Since the constant, ln A, is the same, these two equations may be rearranged to isolate ln A and then set them equal to one another:

$\text{ln}\;P_1\;+\;\frac{{\Delta}H_{\text{vap}}}{RT_1} = \text{ln}\;P_2\;+\;\frac{{\Delta}H_{\text{vap}}}{RT_2}$

which can be combined into:

$\text{ln}(\frac{P_2}{P_1}) = \frac{{\Delta}H_{\text{vap}}}{R}(\frac{1}{T_1}\;-\;\frac{1}{T_2})$

### Example 13.3c

#### Estimating Enthalpy of Vaporization

Isooctane (2,2,4-trimethylpentane) has an octane rating of 100. It is used as one of the standards for the octane-rating system for gasoline. At 34.0 °C, the vapour pressure of isooctane is 10.0 kPa, and at 98.8 °C, its vapour pressure is 100.0 kPa. Use this information to estimate the enthalpy of vaporization for isooctane.

#### Solution

The enthalpy of vaporization, ΔHvap, can be determined by using the Clausius-Clapeyron equation:

$\text{ln}\;(\frac{P_2}{P_1}) = \frac{{\Delta}H_{\text{vap}}}{R}\;(\frac{1}{T_1}\;-\;\frac{1}{T_2})$

Since we have two vapour pressure-temperature values (T1 = 34.0 °C = 307.2 K, P1 = 10.0 kPa and T2 = 98.8 °C = 372.0 K, P2 = 100 kPa), we can substitute them into this equation and solve for ΔHvap. Rearranging the Clausius-Clapeyron equation and solving for ΔHvap yields:

$\begin{array}{rl @{{}={}} l} {\Delta}H_{\text{vap}} & = \frac{R \;\times\;\text{ln}\;(\frac{P_2}{P_1})}{(\frac{1}{T_1}\;-\;\frac{1}{T_2})} \\[1em] & = \frac{(8.3145\;\text{J/mol}{\cdot}\text{K})\;\times\;\text{ln}(\frac{100\;\text{kPa}}{10.0\;\text{kPa}})}{(\frac{1}{307.2\;\text{K}}\;-\;\frac{1}{372.0\;\text{K}})}\\[1em] & = 33,800\;\text{J/mol} \\[1em] & = 33.8\;\text{kJ/mol} \end{array}$

Note that the pressure can be in any units, so long as they agree for both P values, but the temperature must be in kelvin for the Clausius-Clapeyron equation to be valid.

### Exercise 13.3c

At 20.0 °C, the vapour pressure of ethanol is 5.95 kPa, and at 63.5 °C, its vapour pressure is 53.3 kPa. Use this information to estimate the enthalpy of vaporization for ethanol.

### Example 13.3d

#### Estimating Temperature (or Vapour Pressure)
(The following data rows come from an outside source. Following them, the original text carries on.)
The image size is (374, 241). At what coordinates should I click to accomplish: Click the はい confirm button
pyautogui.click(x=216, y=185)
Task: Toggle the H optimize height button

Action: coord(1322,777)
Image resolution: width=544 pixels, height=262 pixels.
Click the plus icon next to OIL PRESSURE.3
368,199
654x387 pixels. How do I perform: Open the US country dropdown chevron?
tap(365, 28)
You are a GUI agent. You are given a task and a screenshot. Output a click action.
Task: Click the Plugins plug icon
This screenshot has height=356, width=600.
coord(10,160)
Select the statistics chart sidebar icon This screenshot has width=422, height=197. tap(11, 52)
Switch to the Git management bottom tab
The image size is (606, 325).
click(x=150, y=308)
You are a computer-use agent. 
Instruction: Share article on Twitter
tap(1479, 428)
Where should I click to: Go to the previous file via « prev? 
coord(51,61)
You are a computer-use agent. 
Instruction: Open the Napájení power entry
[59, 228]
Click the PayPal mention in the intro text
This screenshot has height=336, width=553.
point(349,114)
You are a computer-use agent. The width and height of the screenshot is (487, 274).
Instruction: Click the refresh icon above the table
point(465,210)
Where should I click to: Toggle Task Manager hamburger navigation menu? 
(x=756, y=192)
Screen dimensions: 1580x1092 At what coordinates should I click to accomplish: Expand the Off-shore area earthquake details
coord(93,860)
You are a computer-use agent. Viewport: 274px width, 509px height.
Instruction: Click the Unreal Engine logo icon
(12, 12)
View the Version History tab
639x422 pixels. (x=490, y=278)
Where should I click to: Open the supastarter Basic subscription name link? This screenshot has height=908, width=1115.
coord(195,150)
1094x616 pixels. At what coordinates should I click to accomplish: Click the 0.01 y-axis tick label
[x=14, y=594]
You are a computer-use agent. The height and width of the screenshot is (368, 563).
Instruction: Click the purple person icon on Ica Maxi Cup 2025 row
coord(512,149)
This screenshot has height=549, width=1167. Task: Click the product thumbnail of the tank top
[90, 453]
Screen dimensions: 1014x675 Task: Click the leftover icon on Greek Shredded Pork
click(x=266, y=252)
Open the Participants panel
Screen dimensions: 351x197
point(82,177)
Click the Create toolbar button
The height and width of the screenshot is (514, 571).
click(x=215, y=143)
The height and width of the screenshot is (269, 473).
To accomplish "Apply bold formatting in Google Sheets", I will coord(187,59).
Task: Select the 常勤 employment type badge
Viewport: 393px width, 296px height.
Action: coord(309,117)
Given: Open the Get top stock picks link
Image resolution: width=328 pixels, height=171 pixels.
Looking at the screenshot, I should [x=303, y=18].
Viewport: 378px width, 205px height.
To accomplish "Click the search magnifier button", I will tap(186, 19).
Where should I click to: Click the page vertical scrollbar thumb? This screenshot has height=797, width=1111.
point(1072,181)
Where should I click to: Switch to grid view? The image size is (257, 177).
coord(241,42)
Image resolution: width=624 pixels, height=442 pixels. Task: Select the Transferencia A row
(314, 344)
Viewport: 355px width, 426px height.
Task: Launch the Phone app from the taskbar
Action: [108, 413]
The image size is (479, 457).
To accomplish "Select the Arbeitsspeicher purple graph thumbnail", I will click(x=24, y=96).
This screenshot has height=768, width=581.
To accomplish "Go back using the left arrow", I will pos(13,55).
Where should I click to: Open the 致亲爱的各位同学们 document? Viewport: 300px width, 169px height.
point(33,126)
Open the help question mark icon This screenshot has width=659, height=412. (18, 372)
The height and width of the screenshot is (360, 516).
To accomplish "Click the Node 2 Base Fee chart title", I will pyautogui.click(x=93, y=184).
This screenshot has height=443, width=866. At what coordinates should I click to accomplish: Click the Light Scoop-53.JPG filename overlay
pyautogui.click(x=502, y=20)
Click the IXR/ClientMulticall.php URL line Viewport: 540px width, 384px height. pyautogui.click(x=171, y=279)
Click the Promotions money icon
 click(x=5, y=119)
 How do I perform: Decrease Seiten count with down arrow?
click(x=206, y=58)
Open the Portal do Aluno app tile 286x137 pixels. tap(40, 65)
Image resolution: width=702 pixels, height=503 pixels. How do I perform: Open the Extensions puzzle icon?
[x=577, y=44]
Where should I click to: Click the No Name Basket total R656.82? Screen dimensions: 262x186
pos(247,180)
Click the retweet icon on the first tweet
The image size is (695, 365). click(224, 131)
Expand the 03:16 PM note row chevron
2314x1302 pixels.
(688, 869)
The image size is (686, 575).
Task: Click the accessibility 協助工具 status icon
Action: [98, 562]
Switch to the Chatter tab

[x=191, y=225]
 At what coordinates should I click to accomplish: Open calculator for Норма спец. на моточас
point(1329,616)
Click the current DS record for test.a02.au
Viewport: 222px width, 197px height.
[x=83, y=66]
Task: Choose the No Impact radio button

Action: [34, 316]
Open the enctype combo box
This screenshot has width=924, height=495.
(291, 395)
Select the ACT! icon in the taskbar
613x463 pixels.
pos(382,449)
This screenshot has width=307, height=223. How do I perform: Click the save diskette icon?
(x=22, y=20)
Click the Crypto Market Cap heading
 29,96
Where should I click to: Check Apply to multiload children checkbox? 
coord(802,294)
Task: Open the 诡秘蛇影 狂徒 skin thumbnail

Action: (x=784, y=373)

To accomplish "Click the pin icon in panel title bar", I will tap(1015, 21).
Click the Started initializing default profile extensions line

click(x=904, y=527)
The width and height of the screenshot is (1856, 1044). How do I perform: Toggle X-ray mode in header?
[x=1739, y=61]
For benzene (C6H6), the normal boiling point is 80.1 °C and the enthalpy of vaporization is 30.8 kJ/mol. What is the boiling point of benzene in Denver, where atmospheric pressure = 83.4 kPa?

#### Solution

If the temperature and vapour pressure are known at one point, along with the enthalpy of vaporization, ΔHvap, then the temperature that corresponds to a different vapour pressure (or the vapour pressure that corresponds to a different temperature) can be determined by using the Clausius-Clapeyron equation:

$\text{ln}\;(\frac{P_2}{P_1}) = \frac{{\Delta}H_{\text{vap}}}{R}\;(\frac{1}{T_1}\;-\;\frac{1}{T_2})$

Since the normal boiling point is the temperature at which the vapour pressure equals atmospheric pressure at sea level, we know one vapour pressure-temperature value (T1 = 80.1 °C = 353.3 K, P1 = 101.3 kPa, ΔHvap = 30.8 kJ/mol) and want to find the temperature (T2) that corresponds to vapour pressure P2 = 83.4 kPa. We can substitute these values into the Clausius-Clapeyron equation and then solve for T2. Rearranging the Clausius-Clapeyron equation and solving for T2 yields:

$\begin{array}{rl @{{}={}} l} T_2 & = (\frac{-R\;\times\;\text{ln}\;(\frac{P_2}{P_1})}{{\Delta}H_{\text{vap}}}\;+\;\frac{1}{T_1})^{-1}\\[1em] & = (\frac{-(8.3145\;\text{J/mol}{\cdot}\text{K})\;\times\;\text{ln}\;(\frac{83.4\;\text{kPa}}{101.3\;\text{kPa}})}{30,800\;\text{J/mol}}\;+\;\frac{1}{353.3\;\text{K}})^{-1} \\[1em] & = 346.9\;\text{K or}\;73.8\;^{\circ}\text{C}\end{array}$

### Exercise 13.3d

For acetone (CH3)2CO, the normal boiling point is 56.5 °C and the enthalpy of vaporization is 31.3 kJ/mol. What is the vapour pressure of acetone at 25.0 °C?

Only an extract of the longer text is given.